For those of you who may ask, “Why? Why haven’t you seen it, and plan to never watch it?”.
I answer your question with another, “Did you read numbers one and two on my list?”.
I know what it’s about, okay? I know that watching that movie will only disturb me, and taint my feelings towards eating meat. It’s like when The Notebook came out. Everyone said, “You have to see this movie! Go see it- I bawled my eyes out!”. Okay, well now I don’t want to see it (still have never seen it and will never see it). Why? Because I don’t want to bawl my eyes out! I need to save these tears for a good toe-stubbing or chopping up an onion, okay?
A note to people recommending movies: If you end by saying “It’ll make you cry so hard” or “It’ll make you never want to eat meat again”, you’re horrible at recommending movies and perfect at making people not want to see them…ever.
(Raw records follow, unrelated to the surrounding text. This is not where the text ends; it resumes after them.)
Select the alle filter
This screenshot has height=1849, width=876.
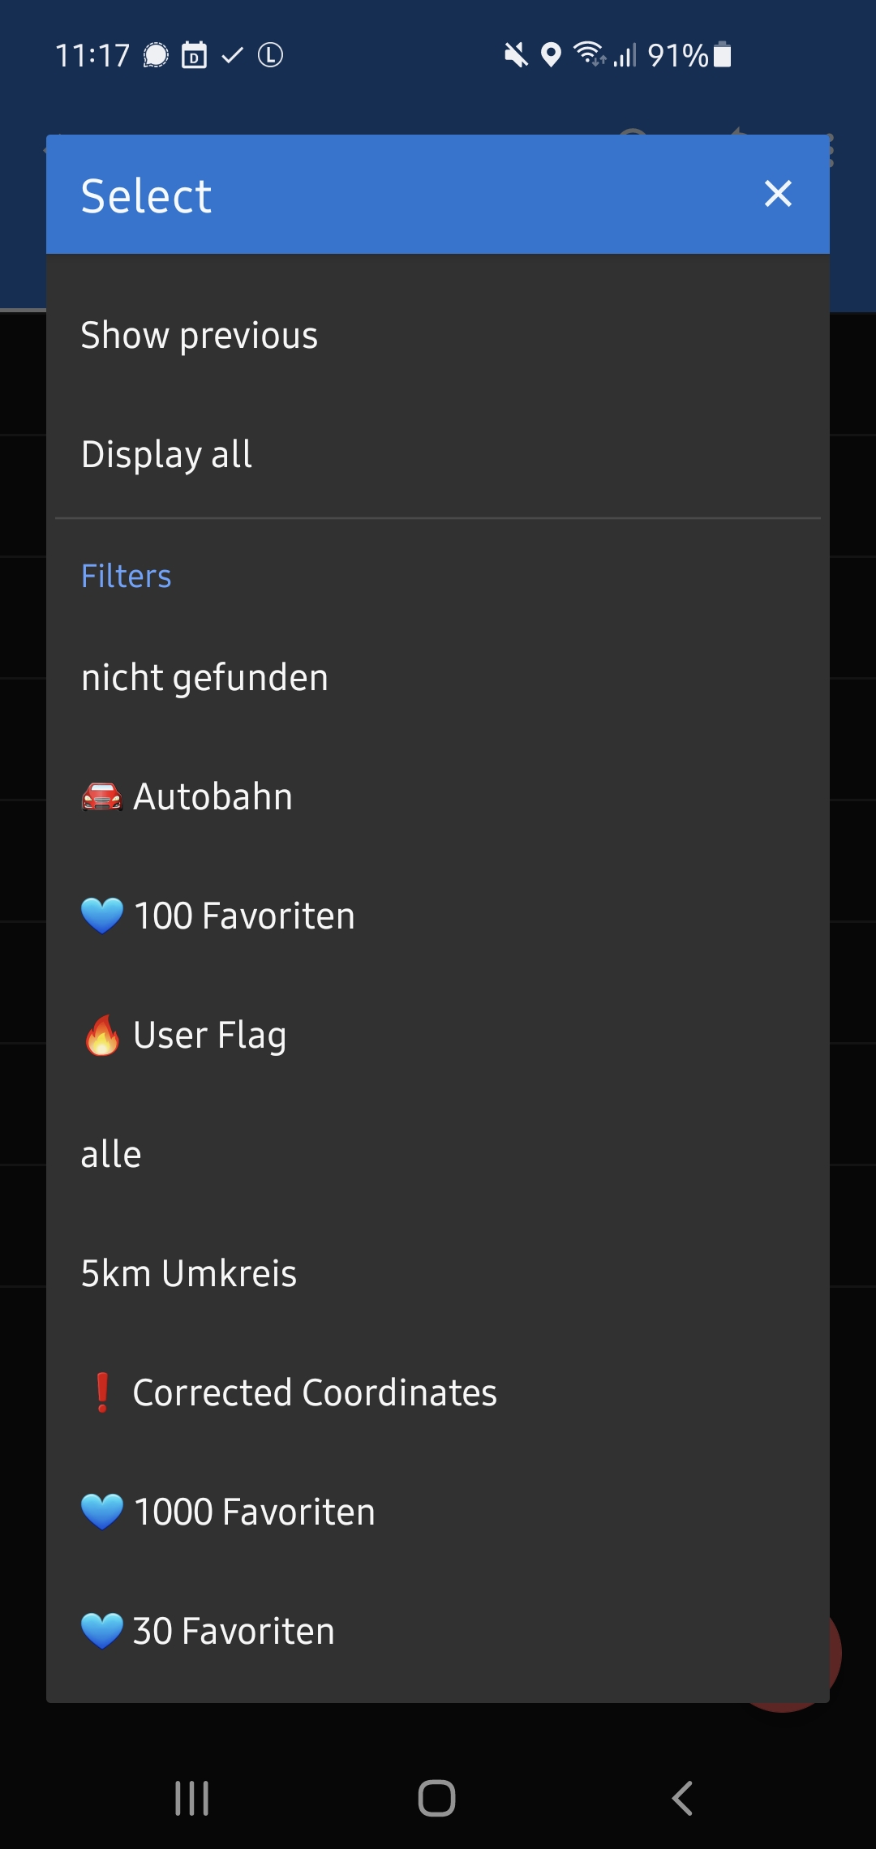point(111,1155)
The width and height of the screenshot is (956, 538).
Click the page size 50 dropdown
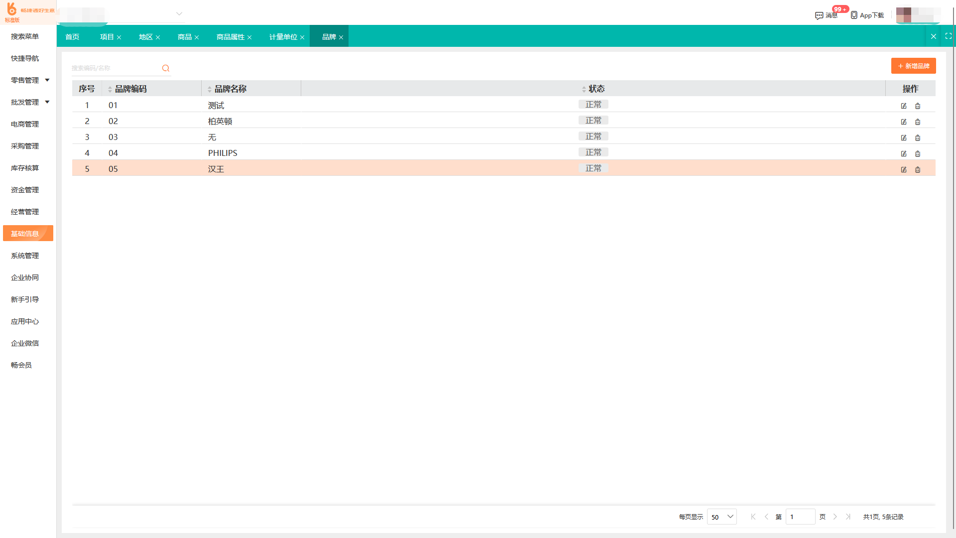coord(721,517)
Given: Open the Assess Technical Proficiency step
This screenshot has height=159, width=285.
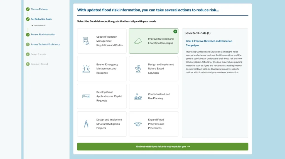Looking at the screenshot, I should pos(45,44).
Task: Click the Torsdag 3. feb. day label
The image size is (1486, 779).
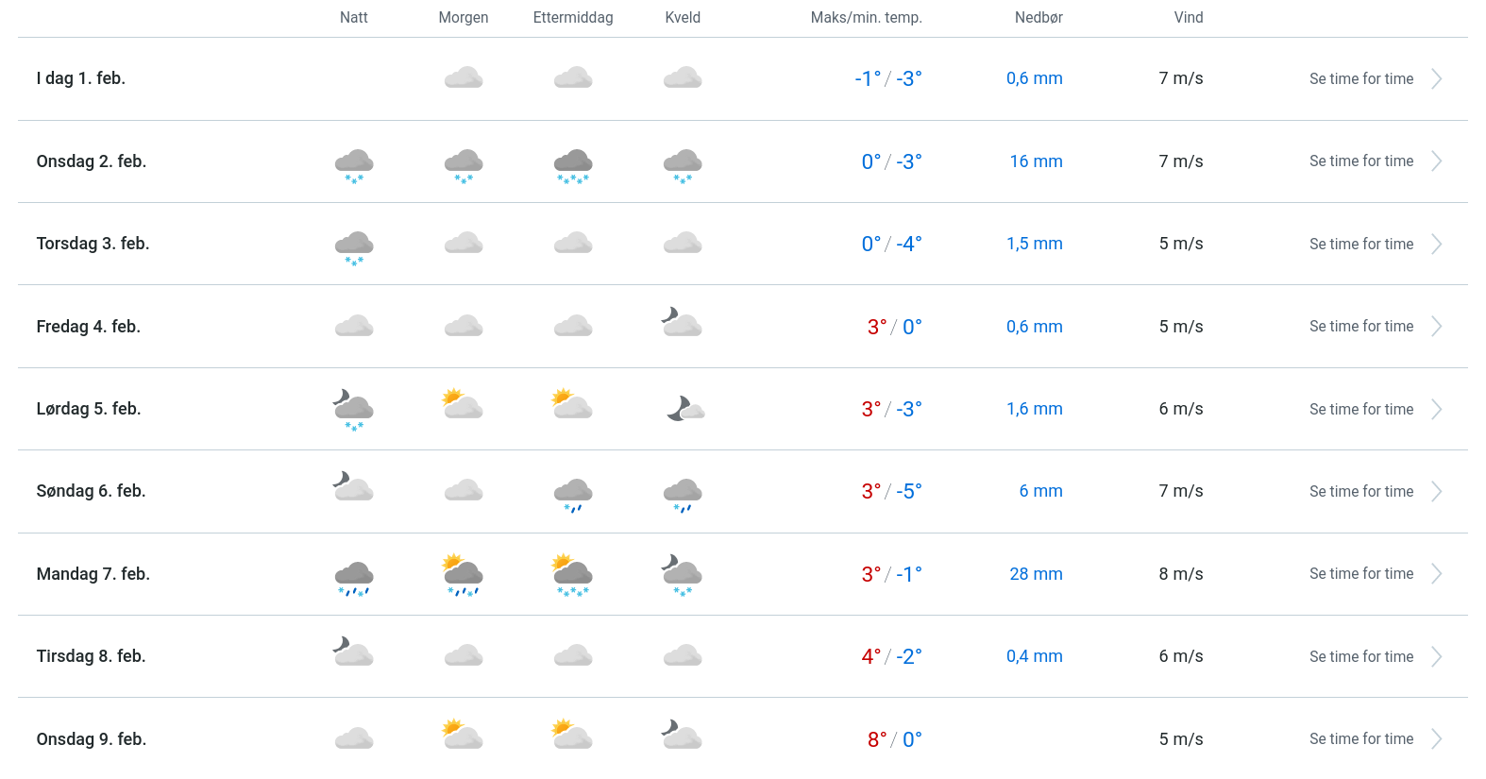Action: pos(93,244)
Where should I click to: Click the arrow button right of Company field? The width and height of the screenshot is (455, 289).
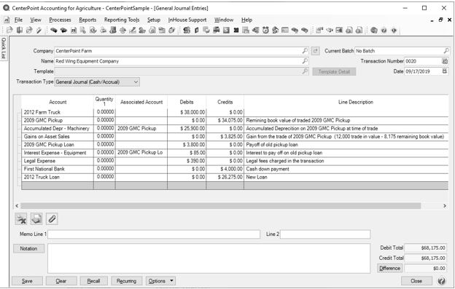click(316, 51)
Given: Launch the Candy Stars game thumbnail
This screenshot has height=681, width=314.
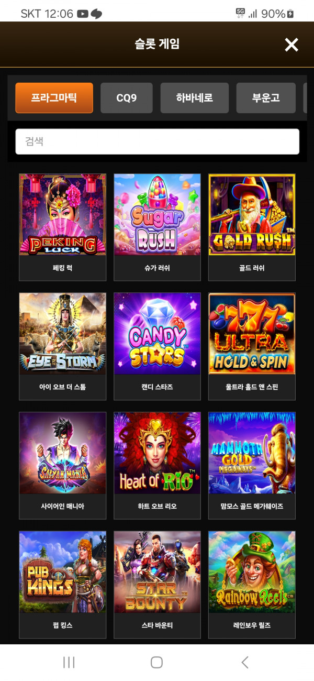Looking at the screenshot, I should (157, 334).
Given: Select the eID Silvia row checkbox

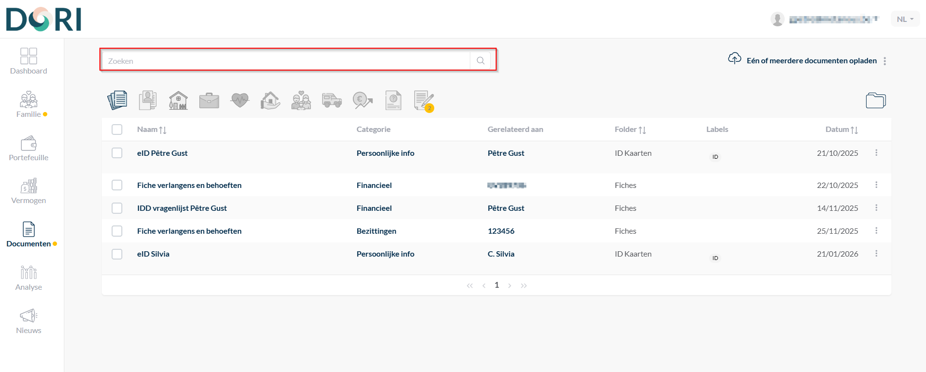Looking at the screenshot, I should (117, 254).
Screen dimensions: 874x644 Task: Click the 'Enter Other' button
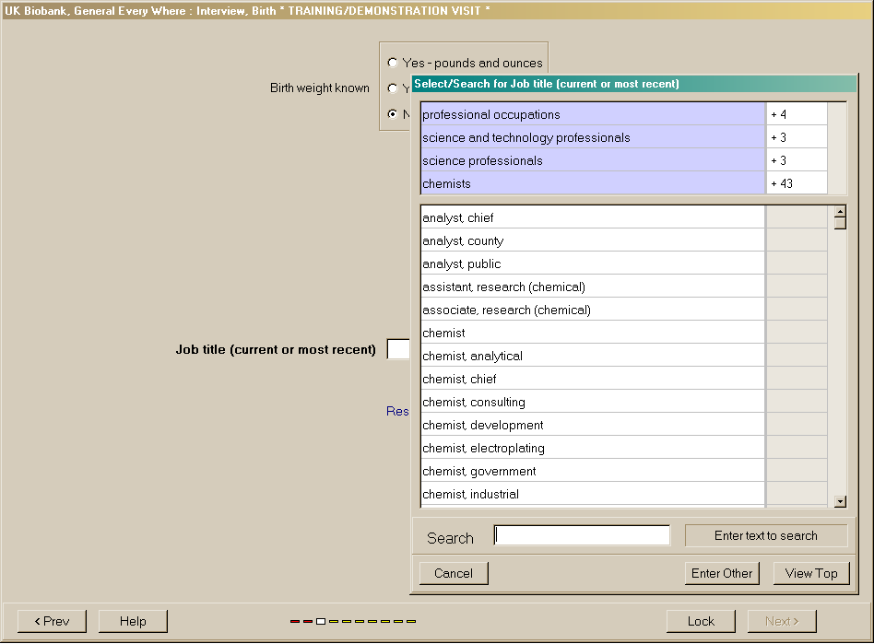tap(722, 573)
A note to my vegetarian readers: For the most part, I get it. I didn’t always understand why you choose to not eat meat, but a few years ago when I was making chicken soup and I was pulling the meat off of the carcass, and I could see the legs, I could see the wings, and the ribs. I stopped for a moment and realized that this used to be a live animal with flesh and feathers and now I’m literally picking the meat off it’s bones to make soup. It grossed me out, and I honestly felt a little guilty. Everyone who has stopped eating meat because of Food Inc., I get that too. I don’t want animals to be tortured and abused, I certainly don’t want to see it! But that doesn’t mean that every cow, chicken and pig is treated that way, and it doesn’t make me a bad person for eating meat.
One final thing to the vegetarians: You’re probably going to want to stop reading this after the tapenade recipe. Seriously- it’s going to get graphic…
Alrighty, so I believe in my last post I promised two delicious recipes, the wait is over… well, almost. For those of you who don’t know, Tyler has an obsessive affinity towards cheese and olives (much like mine for potato chips). So it only makes sense that one of his Christmas presents was this:
To be clear: Yes, that is a three liter jar of kalamata olives. Yes, three liters.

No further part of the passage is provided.